> **Document source**:
::::::

Le communisme chinois, un communisme hayékien

« Vous pensez qu’il y a une contradiction dans les termes, un paradoxe. Vous vous trompez : nous avons l’habitude de réfléchir avec des catégories pures, alors que la vie est bien plus complexe ; et les paradoxes existent dans la vie réelle. La Chine est en effet un pays de communisme hayékien.

Nul autre endroit au monde ne célèbre autant la richesse et le succès matériel que la Chine. Peut-être que cela a été stimulé par le quarantième anniversaire de l’ouverture qui sera célébré cette année, mais plus fondamentalement, je pense que c’est stimulé par le plus grand succès en matière de développement économique que l’histoire ait connu. Les riches entrepreneurs sont célébrés dans les journaux, à la télévision, dans les conférences. Leur richesse et leurs récits d’ascension sociale sont considérés comme des exemples par tous. Ayn Rand se sentirait chez elle dans cet environnement. Tout comme Hayek : un montant incroyable d’énergie et de découverte a été libéré par les changements qui ont transformé la vie de 1,4 milliard de personnes, c’est-à-dire deux fois plus que les populations de la vieille Union européenne à 15 et des Etats-Unis réunies. Les gens ont découvert une information économique qui était jusqu’alors inaccessible ou inconnu, organisé de façon schumpétérienne de nouvelles combinaisons de capital et de travail et créé de la richesse à une échelle presque inimaginable (certainement inimaginable pour ceux qui allèrent en Chine en 1978).

::::::

> **Exercice proposé 1**:
D'après le texte sur le communisme chinois, combien de personnes ont vu leur vie transformée par les changements en Chine ?

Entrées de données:
::::::

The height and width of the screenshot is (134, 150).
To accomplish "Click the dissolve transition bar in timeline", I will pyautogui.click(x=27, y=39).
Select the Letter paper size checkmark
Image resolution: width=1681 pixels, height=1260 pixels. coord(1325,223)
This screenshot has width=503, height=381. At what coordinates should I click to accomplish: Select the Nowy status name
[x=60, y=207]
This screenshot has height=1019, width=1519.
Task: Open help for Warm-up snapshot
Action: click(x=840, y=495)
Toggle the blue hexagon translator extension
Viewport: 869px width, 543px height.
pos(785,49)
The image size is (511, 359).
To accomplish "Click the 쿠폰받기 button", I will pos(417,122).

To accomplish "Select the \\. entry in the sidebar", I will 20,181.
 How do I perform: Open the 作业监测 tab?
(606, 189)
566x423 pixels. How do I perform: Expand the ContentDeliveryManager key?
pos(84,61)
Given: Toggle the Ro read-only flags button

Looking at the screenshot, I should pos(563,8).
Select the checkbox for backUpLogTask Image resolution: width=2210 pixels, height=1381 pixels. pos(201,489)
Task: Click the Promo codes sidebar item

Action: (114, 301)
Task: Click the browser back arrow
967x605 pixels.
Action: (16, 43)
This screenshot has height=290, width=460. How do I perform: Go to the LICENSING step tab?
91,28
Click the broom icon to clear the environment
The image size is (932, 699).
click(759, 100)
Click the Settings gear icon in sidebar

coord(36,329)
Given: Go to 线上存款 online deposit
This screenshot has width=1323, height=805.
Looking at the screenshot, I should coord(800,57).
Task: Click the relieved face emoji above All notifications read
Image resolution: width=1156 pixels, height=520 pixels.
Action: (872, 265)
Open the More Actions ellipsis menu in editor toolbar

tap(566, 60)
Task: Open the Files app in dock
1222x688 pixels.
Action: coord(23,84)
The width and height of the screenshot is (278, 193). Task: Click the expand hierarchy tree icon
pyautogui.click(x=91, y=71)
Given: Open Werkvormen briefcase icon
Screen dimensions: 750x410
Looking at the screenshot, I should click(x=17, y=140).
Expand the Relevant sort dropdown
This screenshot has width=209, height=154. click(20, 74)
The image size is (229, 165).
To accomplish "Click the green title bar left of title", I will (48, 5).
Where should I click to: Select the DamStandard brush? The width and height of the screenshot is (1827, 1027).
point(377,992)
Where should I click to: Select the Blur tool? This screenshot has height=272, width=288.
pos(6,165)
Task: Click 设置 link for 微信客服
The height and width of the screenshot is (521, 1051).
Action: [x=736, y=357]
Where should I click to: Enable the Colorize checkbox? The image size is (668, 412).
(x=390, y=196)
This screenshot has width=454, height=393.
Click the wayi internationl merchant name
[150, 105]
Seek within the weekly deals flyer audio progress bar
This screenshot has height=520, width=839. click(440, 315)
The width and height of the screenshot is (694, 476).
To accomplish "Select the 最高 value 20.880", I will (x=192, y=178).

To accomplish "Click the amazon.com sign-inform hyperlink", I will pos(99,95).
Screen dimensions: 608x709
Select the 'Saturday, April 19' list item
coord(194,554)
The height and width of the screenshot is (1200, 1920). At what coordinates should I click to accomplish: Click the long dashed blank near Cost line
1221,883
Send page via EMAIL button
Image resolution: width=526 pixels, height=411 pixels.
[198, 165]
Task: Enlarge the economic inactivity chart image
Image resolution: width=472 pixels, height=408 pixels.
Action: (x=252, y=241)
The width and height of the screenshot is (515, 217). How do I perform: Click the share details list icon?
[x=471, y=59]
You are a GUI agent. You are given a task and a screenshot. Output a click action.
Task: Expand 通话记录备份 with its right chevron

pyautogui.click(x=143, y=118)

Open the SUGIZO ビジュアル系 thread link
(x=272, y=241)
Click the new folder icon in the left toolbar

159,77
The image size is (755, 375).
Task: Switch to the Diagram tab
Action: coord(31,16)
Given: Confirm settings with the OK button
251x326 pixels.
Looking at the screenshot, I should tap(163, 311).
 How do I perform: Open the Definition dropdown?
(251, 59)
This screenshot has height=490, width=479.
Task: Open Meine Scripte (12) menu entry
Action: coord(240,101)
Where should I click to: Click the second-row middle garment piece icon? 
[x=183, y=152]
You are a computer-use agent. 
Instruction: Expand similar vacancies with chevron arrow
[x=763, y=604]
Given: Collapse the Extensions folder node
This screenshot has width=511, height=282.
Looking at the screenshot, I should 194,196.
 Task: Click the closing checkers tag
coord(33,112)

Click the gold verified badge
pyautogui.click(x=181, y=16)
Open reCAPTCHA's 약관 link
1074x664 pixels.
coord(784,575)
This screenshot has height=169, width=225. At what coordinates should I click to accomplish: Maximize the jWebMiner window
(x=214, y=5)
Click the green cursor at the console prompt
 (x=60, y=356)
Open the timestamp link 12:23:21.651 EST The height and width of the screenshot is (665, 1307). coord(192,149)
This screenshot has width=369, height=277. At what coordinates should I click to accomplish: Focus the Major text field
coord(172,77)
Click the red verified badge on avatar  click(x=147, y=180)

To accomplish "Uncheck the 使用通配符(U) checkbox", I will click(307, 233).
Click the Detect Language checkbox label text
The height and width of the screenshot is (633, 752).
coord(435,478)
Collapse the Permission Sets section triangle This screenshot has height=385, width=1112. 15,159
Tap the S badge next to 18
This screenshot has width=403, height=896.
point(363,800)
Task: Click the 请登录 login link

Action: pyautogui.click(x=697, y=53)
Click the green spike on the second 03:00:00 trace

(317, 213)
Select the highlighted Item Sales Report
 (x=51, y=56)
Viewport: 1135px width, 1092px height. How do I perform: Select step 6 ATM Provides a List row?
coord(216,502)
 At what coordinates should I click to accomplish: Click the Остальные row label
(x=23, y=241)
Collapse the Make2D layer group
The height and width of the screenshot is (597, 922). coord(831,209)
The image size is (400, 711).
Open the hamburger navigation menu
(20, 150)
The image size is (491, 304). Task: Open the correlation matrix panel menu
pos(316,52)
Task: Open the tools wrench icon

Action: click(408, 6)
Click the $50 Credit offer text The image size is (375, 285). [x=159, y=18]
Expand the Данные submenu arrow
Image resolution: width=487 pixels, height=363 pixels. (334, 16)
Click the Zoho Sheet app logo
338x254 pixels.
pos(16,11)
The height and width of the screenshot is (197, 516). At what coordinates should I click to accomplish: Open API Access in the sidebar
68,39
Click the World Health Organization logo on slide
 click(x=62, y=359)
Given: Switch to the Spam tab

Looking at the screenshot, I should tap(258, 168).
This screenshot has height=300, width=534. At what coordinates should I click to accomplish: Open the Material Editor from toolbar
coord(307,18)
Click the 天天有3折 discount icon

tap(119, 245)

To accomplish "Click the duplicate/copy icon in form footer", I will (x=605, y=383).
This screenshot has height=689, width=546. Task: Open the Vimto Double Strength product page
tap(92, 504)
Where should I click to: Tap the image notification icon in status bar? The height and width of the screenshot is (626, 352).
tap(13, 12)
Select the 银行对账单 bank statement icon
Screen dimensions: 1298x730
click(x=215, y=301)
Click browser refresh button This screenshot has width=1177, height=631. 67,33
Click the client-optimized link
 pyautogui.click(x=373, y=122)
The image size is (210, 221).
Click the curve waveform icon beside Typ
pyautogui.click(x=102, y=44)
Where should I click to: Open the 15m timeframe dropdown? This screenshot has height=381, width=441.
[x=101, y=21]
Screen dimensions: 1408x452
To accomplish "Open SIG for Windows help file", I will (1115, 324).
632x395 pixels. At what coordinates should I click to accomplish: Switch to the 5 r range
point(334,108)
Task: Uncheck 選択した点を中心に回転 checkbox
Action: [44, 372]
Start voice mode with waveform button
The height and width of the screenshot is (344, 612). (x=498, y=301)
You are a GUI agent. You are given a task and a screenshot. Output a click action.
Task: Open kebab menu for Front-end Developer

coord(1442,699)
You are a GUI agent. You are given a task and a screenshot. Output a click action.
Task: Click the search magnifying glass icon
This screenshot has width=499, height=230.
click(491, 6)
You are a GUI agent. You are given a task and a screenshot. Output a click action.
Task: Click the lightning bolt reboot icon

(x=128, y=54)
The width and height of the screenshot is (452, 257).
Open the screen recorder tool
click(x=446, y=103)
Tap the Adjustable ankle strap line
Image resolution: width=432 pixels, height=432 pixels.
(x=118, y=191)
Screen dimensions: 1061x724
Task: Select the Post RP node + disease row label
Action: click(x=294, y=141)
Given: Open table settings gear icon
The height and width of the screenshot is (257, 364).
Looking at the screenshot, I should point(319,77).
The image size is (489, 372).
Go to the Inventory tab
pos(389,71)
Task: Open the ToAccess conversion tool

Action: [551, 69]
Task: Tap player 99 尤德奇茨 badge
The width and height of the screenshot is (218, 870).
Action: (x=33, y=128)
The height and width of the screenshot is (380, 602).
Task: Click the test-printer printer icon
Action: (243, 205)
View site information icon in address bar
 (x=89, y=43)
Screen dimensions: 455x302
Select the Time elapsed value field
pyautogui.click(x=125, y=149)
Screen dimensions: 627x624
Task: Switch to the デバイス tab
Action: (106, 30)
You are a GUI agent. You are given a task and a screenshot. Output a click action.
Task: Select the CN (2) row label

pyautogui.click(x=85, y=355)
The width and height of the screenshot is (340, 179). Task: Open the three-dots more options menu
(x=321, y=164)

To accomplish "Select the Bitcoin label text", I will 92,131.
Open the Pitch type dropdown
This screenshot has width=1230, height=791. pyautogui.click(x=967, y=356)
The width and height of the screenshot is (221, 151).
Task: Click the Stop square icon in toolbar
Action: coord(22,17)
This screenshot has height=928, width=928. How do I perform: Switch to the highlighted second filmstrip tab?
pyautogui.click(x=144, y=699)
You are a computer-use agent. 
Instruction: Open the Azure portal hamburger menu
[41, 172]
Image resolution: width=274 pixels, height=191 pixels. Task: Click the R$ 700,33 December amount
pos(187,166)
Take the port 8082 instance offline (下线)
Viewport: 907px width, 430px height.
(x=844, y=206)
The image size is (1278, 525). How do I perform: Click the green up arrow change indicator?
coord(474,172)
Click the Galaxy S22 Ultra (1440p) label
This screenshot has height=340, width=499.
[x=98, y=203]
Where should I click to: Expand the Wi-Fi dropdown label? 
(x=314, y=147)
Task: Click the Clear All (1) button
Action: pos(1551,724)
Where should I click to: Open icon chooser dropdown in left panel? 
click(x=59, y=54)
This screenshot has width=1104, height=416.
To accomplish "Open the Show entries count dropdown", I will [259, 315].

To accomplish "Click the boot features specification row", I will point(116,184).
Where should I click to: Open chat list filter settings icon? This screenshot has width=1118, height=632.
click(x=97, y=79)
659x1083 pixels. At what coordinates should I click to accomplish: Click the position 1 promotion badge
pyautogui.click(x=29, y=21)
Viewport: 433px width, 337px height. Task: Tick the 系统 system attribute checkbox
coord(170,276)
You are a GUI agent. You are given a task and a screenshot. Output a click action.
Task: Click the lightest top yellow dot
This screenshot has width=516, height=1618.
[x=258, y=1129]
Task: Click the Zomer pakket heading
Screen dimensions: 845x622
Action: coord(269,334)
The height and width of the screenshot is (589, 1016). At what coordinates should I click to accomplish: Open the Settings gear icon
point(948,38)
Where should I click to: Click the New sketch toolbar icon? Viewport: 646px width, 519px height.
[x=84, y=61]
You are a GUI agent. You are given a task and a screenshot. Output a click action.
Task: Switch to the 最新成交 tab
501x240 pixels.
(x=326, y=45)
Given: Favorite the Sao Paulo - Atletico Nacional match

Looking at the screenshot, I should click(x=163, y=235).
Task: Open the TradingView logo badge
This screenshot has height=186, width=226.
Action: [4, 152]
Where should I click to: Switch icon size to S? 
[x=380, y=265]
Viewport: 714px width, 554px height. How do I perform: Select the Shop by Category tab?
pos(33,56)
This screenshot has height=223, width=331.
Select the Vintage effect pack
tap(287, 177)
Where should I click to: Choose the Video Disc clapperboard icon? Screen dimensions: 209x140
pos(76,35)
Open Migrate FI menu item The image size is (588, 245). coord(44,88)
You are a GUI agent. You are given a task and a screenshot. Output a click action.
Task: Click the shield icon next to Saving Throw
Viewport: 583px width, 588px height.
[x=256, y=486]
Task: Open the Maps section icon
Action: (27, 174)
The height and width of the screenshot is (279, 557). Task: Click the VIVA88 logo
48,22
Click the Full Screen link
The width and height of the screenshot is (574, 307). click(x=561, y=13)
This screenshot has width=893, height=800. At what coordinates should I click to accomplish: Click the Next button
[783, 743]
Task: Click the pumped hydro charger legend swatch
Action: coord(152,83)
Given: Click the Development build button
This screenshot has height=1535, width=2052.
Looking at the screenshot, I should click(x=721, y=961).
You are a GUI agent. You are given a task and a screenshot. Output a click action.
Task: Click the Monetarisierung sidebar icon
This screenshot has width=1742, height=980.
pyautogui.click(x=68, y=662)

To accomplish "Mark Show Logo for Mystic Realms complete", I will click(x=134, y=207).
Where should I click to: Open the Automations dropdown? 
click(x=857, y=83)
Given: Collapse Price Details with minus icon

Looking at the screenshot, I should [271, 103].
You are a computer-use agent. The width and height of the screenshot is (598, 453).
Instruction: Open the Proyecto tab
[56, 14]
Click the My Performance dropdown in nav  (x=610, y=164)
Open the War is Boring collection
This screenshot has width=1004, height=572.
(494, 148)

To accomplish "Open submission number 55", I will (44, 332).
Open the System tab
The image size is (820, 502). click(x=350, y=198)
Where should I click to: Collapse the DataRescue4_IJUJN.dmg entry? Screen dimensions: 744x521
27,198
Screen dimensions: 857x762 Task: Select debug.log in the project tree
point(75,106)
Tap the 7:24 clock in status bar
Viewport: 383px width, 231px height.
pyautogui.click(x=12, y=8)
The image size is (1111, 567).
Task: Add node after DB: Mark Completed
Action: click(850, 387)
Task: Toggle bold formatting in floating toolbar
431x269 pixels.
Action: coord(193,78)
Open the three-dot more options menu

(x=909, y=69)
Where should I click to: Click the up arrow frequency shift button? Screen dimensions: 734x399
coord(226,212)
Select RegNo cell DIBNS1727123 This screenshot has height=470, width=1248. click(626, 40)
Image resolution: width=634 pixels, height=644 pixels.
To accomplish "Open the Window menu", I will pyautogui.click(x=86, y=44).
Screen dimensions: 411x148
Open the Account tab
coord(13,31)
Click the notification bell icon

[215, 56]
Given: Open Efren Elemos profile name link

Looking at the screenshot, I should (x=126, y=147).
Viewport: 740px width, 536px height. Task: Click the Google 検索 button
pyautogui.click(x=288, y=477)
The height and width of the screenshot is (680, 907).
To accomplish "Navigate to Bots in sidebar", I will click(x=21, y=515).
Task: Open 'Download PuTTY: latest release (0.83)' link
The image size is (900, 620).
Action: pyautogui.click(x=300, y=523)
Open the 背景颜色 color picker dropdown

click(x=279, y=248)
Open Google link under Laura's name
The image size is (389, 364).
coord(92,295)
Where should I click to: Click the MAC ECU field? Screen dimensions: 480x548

::::::

> **Exercice proposé 2**:
Parmi les lignes de données, réécrivez celles qui vont de la ligne contenant « Where should I click to: Select the Blur » à celle contenant « (x=390, y=196) », toutes deux incluses, en substituant « capture » à « screenshot » sans rien modifier d'autre. Ne donnez que ces lignes.

> **Résultat correct 1**:
1,4 milliard de personnes.

> **Résultat correct 2**:
Where should I click to: Select the Blur tool? This capture has height=272, width=288.
pos(6,165)
Task: Click 设置 link for 微信客服
The height and width of the capture is (521, 1051).
Action: [x=736, y=357]
Where should I click to: Enable the Colorize checkbox? The image size is (668, 412).
(x=390, y=196)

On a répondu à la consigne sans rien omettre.